Es significativo que el Maestro intercala la actividad exterior de los suyos con los necesarios momentos de estar a solas con Dios y con ellos. En estos episodios aparecen las facetas personales que necesitan ser trabajadas y pulidas. Y fijémonos cómo lo hace. Él no rechaza de plano la ambición de algunos apóstoles de ocupar los primeros lugares, sino que la reorienta hacia la verdadera primacía que deben perseguir: ser los mayores en la caridad. Por eso él les dice: «Quien quiera ser el primero, que sea el último de todos y el servidor de todos». Este es el culmen de la vida cristiana, y se aprende precisamente siguiendo esa pedagogía de Cristo con sus apóstoles: pasando con él muchos momentos de animosa soledad y valiente actividad; es decir, armonizando lo material y lo espiritual, lo humano y lo divino. En ese punto salen a la luz nuestras pobres ambiciones, recelos y oscuridades, y, cómo no, esa acuciante pretensión de ser algo por encima de los demás. El Maestro, entonces, aprovecha providencialmente esos momentos para hacernos volver a nuestro origen más puro: «Tomando a un niño, lo puso en medio de ellos, lo estrechó en sus brazos y les dijo: “El que reciba a un niño como este en mi nombre, a mí me recibe”».

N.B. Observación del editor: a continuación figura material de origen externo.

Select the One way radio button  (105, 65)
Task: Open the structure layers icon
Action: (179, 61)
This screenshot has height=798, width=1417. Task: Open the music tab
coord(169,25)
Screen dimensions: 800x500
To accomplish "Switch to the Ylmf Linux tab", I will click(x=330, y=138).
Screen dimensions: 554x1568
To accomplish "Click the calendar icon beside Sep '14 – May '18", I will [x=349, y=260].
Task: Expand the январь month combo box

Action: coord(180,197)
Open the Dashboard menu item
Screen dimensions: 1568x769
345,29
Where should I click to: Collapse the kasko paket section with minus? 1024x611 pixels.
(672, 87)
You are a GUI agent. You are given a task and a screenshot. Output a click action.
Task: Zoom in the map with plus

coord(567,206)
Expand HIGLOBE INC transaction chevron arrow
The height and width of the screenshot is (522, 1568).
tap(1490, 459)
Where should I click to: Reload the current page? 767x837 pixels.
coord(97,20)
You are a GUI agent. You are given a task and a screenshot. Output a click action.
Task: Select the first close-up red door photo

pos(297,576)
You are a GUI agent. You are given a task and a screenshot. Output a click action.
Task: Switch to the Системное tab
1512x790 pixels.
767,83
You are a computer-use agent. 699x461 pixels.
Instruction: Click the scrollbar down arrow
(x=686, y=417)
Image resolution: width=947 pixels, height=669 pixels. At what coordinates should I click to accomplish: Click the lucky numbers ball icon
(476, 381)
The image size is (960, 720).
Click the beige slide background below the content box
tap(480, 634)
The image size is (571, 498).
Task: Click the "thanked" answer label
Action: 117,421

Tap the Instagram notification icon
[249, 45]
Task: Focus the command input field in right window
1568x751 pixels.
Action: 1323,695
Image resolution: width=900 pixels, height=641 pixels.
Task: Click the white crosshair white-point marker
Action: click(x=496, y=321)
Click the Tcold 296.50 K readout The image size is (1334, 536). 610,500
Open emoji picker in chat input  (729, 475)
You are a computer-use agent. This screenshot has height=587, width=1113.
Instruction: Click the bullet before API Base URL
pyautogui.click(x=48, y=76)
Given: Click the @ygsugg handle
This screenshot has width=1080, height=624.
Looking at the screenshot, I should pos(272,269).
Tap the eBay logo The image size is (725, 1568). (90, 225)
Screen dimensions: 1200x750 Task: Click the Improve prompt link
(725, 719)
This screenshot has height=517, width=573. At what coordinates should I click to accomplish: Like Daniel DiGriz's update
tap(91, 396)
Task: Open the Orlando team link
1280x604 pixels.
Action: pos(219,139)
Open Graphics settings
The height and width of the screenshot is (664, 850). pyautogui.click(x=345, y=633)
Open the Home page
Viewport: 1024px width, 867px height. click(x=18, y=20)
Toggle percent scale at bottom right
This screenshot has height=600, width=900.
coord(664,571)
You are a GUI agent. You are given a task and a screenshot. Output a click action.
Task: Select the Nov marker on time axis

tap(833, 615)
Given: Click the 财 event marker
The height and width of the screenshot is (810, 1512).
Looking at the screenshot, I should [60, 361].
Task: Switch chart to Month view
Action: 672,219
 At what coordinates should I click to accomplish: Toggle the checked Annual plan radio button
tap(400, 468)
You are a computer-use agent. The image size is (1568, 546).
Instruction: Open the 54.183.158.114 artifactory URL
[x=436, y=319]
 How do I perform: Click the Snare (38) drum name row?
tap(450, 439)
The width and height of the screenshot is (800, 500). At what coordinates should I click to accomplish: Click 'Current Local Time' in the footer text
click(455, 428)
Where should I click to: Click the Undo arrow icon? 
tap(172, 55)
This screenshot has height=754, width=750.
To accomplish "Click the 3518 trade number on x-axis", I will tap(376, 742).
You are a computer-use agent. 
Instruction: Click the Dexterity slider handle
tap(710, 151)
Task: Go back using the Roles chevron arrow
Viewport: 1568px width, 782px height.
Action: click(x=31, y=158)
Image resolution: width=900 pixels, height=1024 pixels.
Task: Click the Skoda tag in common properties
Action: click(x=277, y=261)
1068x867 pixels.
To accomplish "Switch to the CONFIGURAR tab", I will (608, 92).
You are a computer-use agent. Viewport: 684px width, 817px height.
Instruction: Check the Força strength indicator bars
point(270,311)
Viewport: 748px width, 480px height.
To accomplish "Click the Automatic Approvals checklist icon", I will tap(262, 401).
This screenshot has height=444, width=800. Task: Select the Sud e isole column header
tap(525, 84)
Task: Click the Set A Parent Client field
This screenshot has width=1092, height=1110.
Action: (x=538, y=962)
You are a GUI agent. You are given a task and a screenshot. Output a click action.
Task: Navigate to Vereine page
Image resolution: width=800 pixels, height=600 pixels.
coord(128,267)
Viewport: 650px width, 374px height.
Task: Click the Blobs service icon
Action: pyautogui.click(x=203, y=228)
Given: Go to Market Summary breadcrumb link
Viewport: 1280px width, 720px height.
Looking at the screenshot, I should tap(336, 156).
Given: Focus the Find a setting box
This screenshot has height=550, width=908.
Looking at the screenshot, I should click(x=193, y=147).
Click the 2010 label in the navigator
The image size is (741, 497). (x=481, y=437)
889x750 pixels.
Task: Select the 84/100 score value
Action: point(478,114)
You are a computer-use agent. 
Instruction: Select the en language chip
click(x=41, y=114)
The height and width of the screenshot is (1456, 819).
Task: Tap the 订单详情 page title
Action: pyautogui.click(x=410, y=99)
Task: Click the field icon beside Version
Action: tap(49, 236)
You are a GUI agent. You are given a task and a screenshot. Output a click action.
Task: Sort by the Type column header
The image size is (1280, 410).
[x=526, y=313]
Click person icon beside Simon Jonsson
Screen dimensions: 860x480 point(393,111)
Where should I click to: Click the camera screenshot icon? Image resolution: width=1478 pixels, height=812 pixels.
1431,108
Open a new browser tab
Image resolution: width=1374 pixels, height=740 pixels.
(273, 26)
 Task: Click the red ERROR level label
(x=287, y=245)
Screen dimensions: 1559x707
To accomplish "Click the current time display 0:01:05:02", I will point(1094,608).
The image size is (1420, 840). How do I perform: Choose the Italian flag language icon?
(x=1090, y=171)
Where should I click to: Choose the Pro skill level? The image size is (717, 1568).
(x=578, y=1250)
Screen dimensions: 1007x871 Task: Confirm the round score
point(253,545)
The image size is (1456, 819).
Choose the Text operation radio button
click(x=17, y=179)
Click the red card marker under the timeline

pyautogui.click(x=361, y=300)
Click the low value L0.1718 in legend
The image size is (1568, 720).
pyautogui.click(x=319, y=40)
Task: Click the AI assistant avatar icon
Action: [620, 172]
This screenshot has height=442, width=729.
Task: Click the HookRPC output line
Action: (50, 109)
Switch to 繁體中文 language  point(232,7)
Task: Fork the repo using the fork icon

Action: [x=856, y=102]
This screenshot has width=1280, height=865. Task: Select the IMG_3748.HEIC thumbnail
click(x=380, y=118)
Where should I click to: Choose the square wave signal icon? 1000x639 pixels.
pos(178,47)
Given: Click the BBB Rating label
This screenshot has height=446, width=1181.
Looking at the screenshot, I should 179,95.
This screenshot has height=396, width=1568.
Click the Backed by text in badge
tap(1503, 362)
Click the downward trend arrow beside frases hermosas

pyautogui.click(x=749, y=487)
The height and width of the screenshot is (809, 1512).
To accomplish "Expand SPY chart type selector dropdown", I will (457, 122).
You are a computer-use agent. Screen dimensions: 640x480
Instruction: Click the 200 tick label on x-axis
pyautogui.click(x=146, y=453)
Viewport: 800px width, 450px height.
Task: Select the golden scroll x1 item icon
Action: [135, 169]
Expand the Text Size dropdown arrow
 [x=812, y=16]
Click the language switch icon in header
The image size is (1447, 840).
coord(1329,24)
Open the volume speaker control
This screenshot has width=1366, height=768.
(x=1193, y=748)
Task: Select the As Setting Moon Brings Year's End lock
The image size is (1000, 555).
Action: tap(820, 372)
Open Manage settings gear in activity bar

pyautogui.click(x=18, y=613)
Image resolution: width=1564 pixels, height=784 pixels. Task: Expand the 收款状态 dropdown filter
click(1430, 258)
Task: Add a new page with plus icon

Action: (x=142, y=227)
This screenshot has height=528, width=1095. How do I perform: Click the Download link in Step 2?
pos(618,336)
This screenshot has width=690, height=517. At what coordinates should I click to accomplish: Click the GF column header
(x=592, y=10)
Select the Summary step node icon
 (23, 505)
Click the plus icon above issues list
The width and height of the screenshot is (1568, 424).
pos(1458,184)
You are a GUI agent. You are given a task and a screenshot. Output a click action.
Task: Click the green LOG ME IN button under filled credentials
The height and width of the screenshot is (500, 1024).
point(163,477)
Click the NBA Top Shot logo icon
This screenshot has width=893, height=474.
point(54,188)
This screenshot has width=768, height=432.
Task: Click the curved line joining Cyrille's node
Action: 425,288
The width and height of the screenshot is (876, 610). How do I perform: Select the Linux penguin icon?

Solo viviendo esta pureza y libertad, hoy, como ayer, los discípulos se hacen capaces de participar de la inaudita entrega de Cristo y su consecuente glorificación. Por eso, volvamos a considerar hoy si nuestro compromiso cristiano está demasiado volcado hacia afuera, en un activismo desenfrenado que ahueca el alma, y un estrés apostólico que no es incienso grato a Dios. Esto vale para la Iglesia toda, cuando se vuelca sobre el mundo en actividades externas que no necesariamente la llevan a ambicionar el carisma más alto de la caridad. Igualmente vale para cada familia y cada pequeña comunidad; nadie queda excluido. Recordemos esa otra advertencia del Justo Juez a quienes llegan a hacer grandes cosas en su nombre, pero sin vivir en comunión con él: «Os aseguro que no os conozco. Alejaos de mí, vosotros que obráis el mal» (Mateo 7, 23). Preguntémonos, por tanto: ¿A qué punto estoy en mi camino con Cristo? ¿Estoy entrando a esta intimidad con él, desde la que salgo purificado y hecho más libre para amar a los demás?